▶ [DIRECTIVE] Rewrite the part of the listing that opens with the line containing "Click into the Recherche" and closes with the line containing "pos(209,1219)", swapping "Screen dimensions" for "Screen size" and leaving all else as it is.

(begin)

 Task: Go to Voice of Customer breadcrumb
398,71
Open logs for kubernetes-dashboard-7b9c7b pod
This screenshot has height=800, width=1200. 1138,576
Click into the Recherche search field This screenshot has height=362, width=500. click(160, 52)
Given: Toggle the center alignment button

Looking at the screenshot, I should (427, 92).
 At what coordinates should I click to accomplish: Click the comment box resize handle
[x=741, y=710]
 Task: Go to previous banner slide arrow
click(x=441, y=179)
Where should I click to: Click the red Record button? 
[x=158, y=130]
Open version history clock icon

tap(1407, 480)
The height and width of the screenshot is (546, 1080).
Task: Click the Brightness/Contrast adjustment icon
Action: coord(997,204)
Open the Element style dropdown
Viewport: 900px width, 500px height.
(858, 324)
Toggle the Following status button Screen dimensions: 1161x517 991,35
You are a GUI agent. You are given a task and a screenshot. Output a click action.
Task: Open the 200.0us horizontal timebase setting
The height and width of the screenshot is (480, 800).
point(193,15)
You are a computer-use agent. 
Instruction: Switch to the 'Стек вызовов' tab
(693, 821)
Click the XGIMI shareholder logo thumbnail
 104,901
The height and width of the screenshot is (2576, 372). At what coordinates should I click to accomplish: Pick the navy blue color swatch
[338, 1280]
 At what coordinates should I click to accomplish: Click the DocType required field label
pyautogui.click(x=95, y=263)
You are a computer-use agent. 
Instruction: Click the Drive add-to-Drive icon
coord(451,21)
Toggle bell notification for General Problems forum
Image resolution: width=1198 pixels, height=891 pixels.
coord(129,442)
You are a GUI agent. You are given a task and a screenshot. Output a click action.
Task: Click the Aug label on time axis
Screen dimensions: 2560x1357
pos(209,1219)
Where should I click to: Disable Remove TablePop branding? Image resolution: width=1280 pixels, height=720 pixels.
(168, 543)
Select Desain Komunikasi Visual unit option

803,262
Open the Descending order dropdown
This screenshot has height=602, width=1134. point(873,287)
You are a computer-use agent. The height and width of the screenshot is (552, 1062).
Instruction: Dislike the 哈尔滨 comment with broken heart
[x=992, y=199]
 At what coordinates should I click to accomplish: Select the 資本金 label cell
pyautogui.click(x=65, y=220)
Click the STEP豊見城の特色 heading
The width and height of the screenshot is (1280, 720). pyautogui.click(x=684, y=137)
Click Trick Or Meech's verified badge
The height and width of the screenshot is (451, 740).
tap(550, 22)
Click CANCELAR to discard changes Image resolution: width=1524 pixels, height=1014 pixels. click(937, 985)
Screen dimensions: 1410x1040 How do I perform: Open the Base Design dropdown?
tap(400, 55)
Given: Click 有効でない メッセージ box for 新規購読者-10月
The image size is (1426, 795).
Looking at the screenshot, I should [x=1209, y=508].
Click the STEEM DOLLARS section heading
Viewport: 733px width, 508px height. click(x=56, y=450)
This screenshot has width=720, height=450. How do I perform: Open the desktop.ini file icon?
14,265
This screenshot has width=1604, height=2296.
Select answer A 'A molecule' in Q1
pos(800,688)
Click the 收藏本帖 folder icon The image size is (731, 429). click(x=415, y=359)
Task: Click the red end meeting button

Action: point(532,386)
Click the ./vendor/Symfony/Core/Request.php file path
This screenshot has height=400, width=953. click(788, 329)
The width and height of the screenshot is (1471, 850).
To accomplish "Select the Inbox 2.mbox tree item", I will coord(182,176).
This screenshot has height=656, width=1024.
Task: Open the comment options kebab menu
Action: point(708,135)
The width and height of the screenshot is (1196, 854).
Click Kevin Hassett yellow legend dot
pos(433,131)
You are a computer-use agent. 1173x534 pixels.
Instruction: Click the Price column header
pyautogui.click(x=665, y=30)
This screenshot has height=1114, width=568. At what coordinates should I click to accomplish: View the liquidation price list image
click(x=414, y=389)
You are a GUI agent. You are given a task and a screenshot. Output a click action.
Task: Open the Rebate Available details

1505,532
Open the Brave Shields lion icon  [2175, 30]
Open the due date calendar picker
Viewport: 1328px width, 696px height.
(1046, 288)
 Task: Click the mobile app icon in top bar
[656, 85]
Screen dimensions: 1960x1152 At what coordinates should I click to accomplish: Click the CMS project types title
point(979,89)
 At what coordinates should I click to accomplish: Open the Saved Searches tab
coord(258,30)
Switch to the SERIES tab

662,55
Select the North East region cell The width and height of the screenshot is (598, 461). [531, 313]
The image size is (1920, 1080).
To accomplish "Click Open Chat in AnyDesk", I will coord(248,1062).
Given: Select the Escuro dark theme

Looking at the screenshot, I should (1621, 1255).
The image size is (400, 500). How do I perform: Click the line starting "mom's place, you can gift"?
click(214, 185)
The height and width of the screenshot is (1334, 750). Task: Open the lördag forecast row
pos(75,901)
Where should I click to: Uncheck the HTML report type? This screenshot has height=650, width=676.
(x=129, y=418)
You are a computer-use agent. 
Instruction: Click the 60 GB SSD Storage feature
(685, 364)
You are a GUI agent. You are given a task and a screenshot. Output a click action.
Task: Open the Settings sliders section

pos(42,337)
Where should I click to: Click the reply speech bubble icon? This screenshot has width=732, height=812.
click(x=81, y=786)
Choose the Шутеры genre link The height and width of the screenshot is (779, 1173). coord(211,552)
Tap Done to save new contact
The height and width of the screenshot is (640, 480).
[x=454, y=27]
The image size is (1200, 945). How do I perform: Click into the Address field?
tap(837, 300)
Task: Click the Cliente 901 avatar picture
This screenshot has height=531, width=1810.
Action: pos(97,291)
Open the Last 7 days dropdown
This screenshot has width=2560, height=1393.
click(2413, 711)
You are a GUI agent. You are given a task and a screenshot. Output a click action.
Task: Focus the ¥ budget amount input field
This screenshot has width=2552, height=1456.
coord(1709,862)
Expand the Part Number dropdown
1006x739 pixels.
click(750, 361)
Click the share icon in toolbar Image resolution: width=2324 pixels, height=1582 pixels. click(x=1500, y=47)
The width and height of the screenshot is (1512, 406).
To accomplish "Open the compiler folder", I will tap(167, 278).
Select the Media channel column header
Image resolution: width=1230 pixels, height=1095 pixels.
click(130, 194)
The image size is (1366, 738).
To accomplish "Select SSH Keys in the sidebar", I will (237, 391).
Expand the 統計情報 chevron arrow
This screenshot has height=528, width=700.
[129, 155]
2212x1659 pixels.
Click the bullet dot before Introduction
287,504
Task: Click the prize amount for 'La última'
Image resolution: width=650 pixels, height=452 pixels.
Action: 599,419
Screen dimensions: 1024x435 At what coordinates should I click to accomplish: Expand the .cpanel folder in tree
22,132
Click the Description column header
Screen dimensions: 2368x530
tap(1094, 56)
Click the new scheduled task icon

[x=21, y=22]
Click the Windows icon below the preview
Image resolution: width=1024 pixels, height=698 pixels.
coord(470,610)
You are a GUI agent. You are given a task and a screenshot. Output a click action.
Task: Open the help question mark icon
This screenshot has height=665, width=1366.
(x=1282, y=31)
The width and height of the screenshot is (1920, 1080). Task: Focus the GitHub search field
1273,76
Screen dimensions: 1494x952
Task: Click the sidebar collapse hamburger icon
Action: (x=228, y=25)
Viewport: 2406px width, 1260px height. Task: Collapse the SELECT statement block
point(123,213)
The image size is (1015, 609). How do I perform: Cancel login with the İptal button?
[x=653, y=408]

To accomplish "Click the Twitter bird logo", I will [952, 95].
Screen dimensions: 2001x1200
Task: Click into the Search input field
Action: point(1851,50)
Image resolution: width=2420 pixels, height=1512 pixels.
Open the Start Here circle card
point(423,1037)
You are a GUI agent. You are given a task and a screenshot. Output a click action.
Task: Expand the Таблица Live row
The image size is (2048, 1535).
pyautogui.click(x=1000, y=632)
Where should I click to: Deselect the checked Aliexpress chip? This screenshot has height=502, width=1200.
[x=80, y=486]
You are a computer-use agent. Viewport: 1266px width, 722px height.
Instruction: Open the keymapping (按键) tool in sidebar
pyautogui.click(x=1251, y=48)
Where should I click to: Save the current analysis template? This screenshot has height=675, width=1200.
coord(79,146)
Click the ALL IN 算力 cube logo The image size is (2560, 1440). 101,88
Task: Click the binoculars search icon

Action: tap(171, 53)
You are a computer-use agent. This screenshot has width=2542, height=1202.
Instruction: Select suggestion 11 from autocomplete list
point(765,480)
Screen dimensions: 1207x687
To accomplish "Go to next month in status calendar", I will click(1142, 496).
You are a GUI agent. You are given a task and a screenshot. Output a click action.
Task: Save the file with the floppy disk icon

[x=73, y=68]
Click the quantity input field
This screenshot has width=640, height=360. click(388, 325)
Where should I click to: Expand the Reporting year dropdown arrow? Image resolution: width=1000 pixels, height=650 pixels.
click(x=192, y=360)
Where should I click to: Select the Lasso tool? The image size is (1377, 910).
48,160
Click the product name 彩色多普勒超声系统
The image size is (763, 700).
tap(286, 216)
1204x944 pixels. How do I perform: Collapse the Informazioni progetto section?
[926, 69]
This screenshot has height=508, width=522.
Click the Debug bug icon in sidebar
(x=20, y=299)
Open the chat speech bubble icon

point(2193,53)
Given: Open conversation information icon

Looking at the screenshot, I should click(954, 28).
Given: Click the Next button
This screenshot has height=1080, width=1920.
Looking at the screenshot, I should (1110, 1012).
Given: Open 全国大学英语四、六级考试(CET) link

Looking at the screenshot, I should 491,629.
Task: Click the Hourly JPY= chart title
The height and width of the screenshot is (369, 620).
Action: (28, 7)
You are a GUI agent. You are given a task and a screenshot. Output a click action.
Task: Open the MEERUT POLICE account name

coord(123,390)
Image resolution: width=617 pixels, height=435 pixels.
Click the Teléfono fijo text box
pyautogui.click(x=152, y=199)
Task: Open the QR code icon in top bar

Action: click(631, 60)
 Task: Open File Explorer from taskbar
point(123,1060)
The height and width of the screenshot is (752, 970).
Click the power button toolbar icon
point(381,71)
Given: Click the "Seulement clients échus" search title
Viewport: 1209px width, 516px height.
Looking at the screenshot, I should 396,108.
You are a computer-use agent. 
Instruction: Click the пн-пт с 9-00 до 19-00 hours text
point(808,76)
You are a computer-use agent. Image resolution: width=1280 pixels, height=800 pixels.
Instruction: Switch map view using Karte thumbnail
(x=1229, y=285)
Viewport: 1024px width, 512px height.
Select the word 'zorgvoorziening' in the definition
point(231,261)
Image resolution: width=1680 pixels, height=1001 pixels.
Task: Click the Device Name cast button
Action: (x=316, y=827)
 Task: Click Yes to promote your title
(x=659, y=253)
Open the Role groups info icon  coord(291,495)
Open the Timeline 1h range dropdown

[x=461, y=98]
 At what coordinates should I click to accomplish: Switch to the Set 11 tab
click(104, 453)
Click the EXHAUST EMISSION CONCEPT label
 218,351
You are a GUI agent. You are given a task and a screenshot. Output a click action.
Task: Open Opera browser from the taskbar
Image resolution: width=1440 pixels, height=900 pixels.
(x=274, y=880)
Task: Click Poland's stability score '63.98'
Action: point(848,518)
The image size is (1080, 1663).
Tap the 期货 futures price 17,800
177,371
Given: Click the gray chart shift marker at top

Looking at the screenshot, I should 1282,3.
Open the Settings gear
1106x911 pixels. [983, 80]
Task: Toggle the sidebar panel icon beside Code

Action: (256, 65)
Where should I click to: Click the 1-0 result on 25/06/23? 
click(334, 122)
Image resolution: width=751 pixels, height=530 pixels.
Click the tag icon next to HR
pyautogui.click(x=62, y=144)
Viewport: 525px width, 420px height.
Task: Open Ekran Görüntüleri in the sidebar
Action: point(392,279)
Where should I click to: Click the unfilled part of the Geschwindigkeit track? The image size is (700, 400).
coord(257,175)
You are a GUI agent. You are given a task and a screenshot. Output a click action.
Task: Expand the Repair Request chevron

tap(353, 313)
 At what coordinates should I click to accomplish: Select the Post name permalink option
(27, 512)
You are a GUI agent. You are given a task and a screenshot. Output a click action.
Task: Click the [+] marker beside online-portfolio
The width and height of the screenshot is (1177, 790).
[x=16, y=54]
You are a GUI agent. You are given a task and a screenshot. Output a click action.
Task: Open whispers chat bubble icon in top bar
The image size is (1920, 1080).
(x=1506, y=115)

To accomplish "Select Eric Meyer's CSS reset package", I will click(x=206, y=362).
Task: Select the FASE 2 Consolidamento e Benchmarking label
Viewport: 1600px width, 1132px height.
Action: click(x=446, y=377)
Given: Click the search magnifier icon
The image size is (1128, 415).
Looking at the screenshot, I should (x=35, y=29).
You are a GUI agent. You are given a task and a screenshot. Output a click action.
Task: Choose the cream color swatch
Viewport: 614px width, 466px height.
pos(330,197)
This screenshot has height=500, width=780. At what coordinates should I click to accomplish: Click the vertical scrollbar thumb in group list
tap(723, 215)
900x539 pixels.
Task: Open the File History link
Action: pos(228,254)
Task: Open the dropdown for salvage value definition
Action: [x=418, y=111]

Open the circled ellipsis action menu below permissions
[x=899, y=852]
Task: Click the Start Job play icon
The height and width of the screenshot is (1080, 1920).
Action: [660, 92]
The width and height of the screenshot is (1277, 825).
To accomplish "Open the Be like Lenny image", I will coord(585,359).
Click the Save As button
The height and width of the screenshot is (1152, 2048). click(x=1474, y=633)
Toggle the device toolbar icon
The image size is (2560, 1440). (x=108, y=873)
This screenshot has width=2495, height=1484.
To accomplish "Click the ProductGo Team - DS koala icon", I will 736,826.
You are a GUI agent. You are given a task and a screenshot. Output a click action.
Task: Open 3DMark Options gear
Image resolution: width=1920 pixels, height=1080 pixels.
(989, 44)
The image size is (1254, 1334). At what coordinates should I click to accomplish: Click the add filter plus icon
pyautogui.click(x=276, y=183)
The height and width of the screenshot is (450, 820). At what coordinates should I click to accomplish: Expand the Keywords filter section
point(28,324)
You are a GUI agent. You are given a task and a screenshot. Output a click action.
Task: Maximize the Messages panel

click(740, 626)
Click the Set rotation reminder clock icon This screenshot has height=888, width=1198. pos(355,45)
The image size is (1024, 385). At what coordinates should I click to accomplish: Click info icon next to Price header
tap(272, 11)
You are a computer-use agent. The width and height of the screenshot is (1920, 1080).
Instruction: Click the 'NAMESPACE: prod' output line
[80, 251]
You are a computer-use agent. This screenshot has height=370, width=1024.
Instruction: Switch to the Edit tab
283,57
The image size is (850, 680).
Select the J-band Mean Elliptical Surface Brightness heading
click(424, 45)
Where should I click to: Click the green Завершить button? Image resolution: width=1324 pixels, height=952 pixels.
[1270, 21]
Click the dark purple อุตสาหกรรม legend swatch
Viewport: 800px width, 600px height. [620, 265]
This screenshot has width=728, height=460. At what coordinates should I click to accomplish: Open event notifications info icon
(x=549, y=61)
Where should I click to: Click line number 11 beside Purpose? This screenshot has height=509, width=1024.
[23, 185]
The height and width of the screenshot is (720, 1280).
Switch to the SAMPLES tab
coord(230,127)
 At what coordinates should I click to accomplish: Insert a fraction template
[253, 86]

(end)

▶ [EXERCISE OUTPUT]
Click into the Recherche search field This screenshot has height=362, width=500. click(160, 52)
Given: Toggle the center alignment button

Looking at the screenshot, I should (427, 92).
 At what coordinates should I click to accomplish: Click the comment box resize handle
[x=741, y=710]
 Task: Go to previous banner slide arrow
click(x=441, y=179)
Where should I click to: Click the red Record button? 
[x=158, y=130]
Open version history clock icon

tap(1407, 480)
The height and width of the screenshot is (546, 1080).
Task: Click the Brightness/Contrast adjustment icon
Action: coord(997,204)
Open the Element style dropdown
Viewport: 900px width, 500px height.
(858, 324)
Toggle the Following status button Screen size: 1161x517 991,35
You are a GUI agent. You are given a task and a screenshot. Output a click action.
Task: Open the 200.0us horizontal timebase setting
The height and width of the screenshot is (480, 800).
point(193,15)
You are a computer-use agent. 
Instruction: Switch to the 'Стек вызовов' tab
(693, 821)
Click the XGIMI shareholder logo thumbnail
 104,901
The height and width of the screenshot is (2576, 372). At what coordinates should I click to accomplish: Pick the navy blue color swatch
[338, 1280]
 At what coordinates should I click to accomplish: Click the DocType required field label
pyautogui.click(x=95, y=263)
You are a computer-use agent. 
Instruction: Click the Drive add-to-Drive icon
coord(451,21)
Toggle bell notification for General Problems forum
Image resolution: width=1198 pixels, height=891 pixels.
coord(129,442)
You are a GUI agent. You are given a task and a screenshot. Output a click action.
Task: Click the Aug label on time axis
Screen size: 2560x1357
pos(209,1219)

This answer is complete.